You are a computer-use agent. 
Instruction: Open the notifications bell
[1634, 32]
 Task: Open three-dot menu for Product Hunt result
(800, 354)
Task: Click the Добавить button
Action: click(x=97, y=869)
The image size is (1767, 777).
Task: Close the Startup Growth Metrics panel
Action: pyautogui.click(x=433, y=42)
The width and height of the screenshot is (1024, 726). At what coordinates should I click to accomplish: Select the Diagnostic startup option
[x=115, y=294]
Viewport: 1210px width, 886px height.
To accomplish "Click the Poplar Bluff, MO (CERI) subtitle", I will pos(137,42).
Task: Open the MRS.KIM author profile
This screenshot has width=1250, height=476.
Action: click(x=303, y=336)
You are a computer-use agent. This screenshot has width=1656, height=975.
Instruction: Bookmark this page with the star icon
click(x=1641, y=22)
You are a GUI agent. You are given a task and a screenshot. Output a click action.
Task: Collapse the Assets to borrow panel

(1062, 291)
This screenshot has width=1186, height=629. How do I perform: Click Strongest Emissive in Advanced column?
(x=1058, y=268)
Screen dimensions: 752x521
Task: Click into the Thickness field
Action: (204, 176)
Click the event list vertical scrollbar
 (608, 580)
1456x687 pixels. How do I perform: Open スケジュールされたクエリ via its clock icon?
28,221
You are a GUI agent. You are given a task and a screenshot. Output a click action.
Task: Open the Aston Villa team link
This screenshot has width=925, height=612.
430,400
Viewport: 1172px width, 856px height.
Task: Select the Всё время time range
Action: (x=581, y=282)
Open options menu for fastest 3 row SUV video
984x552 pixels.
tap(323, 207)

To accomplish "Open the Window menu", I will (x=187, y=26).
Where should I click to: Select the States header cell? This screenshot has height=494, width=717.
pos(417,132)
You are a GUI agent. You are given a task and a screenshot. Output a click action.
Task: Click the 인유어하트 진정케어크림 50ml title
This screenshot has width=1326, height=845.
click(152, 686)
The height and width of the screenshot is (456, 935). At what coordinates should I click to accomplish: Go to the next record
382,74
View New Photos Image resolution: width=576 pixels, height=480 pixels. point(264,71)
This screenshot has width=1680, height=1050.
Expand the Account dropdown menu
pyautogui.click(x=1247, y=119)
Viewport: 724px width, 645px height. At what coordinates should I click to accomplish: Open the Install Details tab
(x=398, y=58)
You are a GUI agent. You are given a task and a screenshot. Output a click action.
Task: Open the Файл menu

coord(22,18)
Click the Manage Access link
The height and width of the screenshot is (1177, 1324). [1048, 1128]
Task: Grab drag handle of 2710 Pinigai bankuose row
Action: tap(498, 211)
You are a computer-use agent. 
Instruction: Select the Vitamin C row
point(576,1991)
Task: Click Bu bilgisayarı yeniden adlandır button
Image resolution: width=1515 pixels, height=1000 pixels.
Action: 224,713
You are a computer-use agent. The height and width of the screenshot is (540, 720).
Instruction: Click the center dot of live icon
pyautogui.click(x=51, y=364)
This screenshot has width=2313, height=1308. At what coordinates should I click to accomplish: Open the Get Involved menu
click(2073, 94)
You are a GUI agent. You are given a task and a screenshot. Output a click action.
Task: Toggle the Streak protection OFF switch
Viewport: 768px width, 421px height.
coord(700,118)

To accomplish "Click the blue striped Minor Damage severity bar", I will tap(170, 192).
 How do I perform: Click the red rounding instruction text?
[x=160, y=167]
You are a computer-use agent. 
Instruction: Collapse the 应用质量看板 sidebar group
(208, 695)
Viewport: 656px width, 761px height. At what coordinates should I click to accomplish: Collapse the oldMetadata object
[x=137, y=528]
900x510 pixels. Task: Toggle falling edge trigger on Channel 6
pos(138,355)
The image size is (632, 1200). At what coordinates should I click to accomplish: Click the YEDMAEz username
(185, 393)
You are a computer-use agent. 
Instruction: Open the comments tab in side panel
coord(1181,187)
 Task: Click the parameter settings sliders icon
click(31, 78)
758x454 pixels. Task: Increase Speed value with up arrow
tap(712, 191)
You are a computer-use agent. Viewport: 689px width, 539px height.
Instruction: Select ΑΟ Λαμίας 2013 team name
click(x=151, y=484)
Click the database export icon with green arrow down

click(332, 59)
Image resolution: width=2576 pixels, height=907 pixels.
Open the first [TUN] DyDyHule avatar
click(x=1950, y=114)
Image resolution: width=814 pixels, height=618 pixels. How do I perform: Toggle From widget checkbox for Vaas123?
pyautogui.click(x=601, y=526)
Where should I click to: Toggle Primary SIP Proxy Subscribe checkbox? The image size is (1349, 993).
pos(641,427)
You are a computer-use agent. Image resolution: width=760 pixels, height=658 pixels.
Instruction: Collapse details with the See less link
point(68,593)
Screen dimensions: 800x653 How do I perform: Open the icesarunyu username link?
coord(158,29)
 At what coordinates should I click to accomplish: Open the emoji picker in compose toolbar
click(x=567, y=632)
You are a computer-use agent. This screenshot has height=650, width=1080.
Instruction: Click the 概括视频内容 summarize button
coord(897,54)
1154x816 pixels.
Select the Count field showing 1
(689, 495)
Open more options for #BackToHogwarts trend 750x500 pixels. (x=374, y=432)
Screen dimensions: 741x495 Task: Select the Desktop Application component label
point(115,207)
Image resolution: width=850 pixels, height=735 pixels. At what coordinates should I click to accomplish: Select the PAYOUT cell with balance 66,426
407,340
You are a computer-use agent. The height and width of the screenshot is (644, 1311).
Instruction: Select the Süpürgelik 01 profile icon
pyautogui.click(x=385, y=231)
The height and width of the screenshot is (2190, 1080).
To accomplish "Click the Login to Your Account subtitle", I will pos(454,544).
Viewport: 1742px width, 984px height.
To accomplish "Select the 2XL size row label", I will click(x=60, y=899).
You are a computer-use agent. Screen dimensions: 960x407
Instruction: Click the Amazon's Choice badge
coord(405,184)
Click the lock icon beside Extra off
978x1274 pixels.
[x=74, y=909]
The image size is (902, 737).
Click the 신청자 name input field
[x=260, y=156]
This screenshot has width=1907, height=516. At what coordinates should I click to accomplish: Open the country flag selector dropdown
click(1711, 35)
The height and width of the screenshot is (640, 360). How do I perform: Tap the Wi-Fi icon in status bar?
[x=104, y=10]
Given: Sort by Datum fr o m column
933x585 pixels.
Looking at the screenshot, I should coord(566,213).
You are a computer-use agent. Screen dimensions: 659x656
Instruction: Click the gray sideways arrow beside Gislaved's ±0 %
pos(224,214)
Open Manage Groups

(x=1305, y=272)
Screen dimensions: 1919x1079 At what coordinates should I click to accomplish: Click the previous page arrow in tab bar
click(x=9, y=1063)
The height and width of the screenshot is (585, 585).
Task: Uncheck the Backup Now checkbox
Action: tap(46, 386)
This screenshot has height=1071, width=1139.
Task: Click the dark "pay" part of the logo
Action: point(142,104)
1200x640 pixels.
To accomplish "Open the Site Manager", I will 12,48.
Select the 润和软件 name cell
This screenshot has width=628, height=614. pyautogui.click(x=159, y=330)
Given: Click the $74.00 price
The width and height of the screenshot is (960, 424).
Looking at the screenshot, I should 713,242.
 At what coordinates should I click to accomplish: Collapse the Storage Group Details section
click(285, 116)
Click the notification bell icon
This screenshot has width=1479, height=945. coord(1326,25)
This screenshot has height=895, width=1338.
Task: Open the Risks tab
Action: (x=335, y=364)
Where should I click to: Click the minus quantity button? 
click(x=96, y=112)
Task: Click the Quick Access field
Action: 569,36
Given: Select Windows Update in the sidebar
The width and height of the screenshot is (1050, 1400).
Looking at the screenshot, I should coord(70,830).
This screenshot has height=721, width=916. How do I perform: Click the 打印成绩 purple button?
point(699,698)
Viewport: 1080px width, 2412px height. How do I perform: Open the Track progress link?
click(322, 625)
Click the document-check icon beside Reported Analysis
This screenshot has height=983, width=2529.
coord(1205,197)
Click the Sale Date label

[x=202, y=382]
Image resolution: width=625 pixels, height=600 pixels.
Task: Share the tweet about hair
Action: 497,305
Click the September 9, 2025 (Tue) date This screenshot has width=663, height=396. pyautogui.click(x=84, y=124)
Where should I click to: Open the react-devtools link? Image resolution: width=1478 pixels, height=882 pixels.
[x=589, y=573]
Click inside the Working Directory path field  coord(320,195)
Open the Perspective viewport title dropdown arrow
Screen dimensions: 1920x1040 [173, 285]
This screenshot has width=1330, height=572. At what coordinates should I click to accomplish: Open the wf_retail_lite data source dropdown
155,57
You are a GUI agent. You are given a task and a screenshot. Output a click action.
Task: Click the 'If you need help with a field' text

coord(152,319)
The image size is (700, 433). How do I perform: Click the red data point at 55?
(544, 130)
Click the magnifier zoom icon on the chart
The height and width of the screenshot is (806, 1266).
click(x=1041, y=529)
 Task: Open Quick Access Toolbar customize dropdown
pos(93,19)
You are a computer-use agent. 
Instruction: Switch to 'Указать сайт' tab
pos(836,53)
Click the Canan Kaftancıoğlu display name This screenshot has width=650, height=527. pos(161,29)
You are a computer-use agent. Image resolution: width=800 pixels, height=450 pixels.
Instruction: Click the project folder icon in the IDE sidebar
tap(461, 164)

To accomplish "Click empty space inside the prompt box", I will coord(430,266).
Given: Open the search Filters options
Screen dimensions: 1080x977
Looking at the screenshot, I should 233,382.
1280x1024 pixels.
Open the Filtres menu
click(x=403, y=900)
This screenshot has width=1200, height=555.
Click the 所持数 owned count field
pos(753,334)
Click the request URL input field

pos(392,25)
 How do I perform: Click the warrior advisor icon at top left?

--

◆ Task description ◆
Print exactly the lines above, between the one holding "Task: Collapse the Assets to borrow panel" and the one holding "Task: Click Bu", inclusive, and nothing besides.

◆ Reply to the task ◆
Task: Collapse the Assets to borrow panel

(1062, 291)
This screenshot has width=1186, height=629. How do I perform: Click Strongest Emissive in Advanced column?
(x=1058, y=268)
Screen dimensions: 752x521
Task: Click into the Thickness field
Action: (204, 176)
Click the event list vertical scrollbar
 (608, 580)
1456x687 pixels. How do I perform: Open スケジュールされたクエリ via its clock icon?
28,221
You are a GUI agent. You are given a task and a screenshot. Output a click action.
Task: Open the Aston Villa team link
This screenshot has width=925, height=612.
430,400
Viewport: 1172px width, 856px height.
Task: Select the Всё время time range
Action: (x=581, y=282)
Open options menu for fastest 3 row SUV video
984x552 pixels.
tap(323, 207)

To accomplish "Open the Window menu", I will (x=187, y=26).
Where should I click to: Select the States header cell? This screenshot has height=494, width=717.
pos(417,132)
You are a GUI agent. You are given a task and a screenshot. Output a click action.
Task: Click the 인유어하트 진정케어크림 50ml title
This screenshot has width=1326, height=845.
click(152, 686)
The height and width of the screenshot is (456, 935). At what coordinates should I click to accomplish: Go to the next record
382,74
View New Photos Image resolution: width=576 pixels, height=480 pixels. point(264,71)
This screenshot has width=1680, height=1050.
Expand the Account dropdown menu
pyautogui.click(x=1247, y=119)
Viewport: 724px width, 645px height. At what coordinates should I click to accomplish: Open the Install Details tab
(x=398, y=58)
You are a GUI agent. You are given a task and a screenshot. Output a click action.
Task: Open the Файл menu

coord(22,18)
Click the Manage Access link
The height and width of the screenshot is (1177, 1324). [1048, 1128]
Task: Grab drag handle of 2710 Pinigai bankuose row
Action: tap(498, 211)
You are a computer-use agent. 
Instruction: Select the Vitamin C row
point(576,1991)
Task: Click Bu bilgisayarı yeniden adlandır button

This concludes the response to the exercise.